→ **TASKS FOR THIS EXERCISE**
a) From the comment thread, quote the words between "my inlaws are" and "citizenship.  Only in America.", inclusive.
b) List every user name that appears after the word "by" in a byline of the comment thread.

→ **GIVEN PASSAGE**
* * * *

       Car ton bras sait porter l'épée,
       Il sait porter la croix!

       Ton histoire est une épopée
       Des plus brillants exploits.

       Et ta valeur, de foi trempée,
       Protégera nos foyers et nos droits.

       Protégera nos foyers et nos droits.

    A nation of sheep will beget a government of wolves. ~Edward R. Murrow

    by ActivistGuy on Thu Apr 27, 2006 at 06:14:17 PM PDT

  •  Ni modo (0+ / 0-)

    es una cancion mala todavia.

    If you tell the truth, you don't have to remember anything. --Mark Twain

    by Desert Rose on Thu Apr 27, 2006 at 06:20:19 PM PDT

  •  Is Charles Key Mormon? (0+ / 0-)

    In 1989, at the Inaugural Gala the night before George H.W. Bush was sworn in as President, the National Anthem was sung by the Mormon Tabernacle Choir and introduced by one of its members, Francis Scott Key the whatever (I think it was IV, but I'm not sure), a member of the choir and descendant of the author of the Star Spangled Banner.

    I think it bears checking if Charles Key is also Mormon, given his right-wing position and the discomfort most evangelical wingers have with so-called "Mormon cultists".

    Well Dayum! The Fat Lady just sang her tits right off!

    by homogenius on Thu Apr 27, 2006 at 06:54:04 PM PDT

    •  I doubt he was alive (0+ / 0-)

      whent he Mormon's got started. The tale or scripture get started in 1820 and it's a slow start.

      url]

      1843 Francis Scott Key is dead.

      my inlaws are Mormon, it's a group that can't be lumped together any more that any other religious or ethnic group.

  •  Americans sing in American!! (0+ / 0-)

    Okay I mean English.  I do not feel the anthem should be sang in any language other than English.  What we have here are citizens of other countries entering the US illegally and are so bold as to protest for the right to citizenship.  Only in America.
* * * *
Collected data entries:
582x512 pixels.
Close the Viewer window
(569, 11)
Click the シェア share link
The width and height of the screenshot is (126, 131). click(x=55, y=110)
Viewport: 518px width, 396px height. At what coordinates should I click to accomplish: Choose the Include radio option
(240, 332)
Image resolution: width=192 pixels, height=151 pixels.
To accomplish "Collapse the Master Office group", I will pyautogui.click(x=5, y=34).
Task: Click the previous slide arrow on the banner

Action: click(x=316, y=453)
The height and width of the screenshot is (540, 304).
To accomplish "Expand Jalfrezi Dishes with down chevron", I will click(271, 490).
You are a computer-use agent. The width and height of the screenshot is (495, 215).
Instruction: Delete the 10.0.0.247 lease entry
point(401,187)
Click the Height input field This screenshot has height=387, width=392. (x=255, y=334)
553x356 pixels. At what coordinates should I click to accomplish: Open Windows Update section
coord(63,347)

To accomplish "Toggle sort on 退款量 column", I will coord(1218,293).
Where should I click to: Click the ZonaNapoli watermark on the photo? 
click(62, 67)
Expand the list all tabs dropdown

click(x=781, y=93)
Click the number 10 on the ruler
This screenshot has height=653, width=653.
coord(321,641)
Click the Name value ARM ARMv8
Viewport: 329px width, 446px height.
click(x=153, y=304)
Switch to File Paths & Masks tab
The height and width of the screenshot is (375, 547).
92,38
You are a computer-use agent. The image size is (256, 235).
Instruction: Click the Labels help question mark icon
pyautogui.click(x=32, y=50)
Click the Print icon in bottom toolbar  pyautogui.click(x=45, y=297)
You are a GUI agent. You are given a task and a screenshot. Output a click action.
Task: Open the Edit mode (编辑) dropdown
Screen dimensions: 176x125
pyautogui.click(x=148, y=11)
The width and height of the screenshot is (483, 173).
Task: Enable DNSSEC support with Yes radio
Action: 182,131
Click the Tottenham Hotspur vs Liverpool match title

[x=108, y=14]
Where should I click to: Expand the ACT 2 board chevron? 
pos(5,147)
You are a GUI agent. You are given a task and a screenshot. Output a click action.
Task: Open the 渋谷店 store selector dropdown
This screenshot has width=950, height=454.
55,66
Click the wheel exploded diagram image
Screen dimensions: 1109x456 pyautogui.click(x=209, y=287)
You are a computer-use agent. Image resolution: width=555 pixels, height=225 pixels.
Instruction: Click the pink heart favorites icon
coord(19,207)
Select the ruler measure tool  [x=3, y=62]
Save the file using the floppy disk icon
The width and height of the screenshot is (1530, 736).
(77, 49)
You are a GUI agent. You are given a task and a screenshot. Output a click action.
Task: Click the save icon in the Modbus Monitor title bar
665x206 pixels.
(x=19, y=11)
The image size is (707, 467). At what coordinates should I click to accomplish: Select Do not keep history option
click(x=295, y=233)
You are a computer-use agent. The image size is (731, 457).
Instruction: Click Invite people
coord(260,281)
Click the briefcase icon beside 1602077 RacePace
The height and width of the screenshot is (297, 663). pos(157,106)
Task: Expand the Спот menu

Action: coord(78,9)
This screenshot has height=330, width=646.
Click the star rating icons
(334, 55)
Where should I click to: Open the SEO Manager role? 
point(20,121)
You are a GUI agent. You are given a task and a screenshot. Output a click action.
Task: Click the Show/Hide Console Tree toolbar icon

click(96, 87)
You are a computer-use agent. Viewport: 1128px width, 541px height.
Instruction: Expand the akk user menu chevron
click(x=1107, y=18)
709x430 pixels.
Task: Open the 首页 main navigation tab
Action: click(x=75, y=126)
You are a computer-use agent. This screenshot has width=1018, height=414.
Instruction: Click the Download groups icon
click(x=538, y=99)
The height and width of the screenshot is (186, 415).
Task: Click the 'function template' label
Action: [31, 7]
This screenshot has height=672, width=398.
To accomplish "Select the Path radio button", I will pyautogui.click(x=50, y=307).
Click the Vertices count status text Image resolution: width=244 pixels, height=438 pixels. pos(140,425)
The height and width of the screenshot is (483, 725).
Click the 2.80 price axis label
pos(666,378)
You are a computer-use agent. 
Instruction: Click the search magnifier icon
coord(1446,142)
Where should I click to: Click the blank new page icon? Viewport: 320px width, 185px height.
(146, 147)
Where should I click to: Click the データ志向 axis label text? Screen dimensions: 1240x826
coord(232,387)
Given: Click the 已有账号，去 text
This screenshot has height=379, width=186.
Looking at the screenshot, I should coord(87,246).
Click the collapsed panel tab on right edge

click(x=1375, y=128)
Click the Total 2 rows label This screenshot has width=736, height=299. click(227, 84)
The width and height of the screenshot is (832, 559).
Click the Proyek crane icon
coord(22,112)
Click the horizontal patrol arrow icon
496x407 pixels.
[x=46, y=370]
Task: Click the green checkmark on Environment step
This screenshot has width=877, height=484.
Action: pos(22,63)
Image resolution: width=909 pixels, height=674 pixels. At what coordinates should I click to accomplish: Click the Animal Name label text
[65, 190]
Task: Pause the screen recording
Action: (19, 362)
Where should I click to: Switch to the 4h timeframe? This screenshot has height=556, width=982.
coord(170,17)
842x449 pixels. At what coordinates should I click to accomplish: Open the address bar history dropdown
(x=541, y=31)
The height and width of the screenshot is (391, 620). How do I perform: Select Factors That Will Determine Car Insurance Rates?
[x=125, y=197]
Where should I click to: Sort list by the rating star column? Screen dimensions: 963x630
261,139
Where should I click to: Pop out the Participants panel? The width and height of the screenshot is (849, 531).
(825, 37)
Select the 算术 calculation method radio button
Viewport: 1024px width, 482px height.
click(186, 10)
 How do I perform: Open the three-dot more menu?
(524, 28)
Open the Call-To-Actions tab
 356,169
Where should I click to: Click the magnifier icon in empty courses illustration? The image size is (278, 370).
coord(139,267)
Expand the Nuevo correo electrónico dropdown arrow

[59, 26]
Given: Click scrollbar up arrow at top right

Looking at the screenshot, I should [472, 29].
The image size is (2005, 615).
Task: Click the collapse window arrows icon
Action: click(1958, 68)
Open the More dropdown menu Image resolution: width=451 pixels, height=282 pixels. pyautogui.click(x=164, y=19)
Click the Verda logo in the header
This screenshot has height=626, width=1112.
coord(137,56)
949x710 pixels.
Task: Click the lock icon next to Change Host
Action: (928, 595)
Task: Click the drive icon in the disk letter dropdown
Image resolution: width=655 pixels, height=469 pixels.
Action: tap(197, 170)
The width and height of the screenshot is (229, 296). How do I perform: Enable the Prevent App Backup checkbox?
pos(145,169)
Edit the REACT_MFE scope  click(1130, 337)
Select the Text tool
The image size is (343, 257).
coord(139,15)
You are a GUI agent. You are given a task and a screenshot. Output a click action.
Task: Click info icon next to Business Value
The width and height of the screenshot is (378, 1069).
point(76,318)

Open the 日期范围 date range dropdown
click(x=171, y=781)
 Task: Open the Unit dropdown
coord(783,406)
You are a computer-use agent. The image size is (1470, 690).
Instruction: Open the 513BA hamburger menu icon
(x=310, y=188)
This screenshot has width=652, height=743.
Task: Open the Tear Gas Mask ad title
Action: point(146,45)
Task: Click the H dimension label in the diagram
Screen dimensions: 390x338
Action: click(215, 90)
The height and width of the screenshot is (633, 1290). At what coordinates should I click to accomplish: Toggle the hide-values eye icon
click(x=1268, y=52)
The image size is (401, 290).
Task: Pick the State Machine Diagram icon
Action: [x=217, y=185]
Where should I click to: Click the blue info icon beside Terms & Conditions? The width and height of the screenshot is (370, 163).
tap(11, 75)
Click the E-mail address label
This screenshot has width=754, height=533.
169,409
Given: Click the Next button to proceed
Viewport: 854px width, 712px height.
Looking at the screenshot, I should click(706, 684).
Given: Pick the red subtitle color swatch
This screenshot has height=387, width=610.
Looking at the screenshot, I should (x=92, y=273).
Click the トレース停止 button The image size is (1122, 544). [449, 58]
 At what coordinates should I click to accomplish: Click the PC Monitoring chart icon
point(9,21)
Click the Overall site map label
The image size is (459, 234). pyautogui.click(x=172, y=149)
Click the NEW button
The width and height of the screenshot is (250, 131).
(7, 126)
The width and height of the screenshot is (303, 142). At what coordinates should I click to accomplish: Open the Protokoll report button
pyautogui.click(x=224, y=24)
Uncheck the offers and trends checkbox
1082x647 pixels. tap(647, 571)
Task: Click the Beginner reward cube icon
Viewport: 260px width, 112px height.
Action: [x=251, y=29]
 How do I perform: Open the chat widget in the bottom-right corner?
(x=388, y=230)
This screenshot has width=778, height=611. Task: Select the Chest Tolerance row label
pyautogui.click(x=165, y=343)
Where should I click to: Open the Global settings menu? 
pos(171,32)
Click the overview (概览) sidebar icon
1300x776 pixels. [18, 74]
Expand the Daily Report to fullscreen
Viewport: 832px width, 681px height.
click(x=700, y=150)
* * * *
→ **RESULTS IN ORDER**
a)
my inlaws are Mormon, it's a group that can't be lumped together any more that any other religious or ethnic group.

  •  Americans sing in American!! (0+ / 0-)

    Okay I mean English.  I do not feel the anthem should be sang in any language other than English.  What we have here are citizens of other countries entering the US illegally and are so bold as to protest for the right to citizenship.  Only in America.

b)
ActivistGuy
Desert Rose
homogenius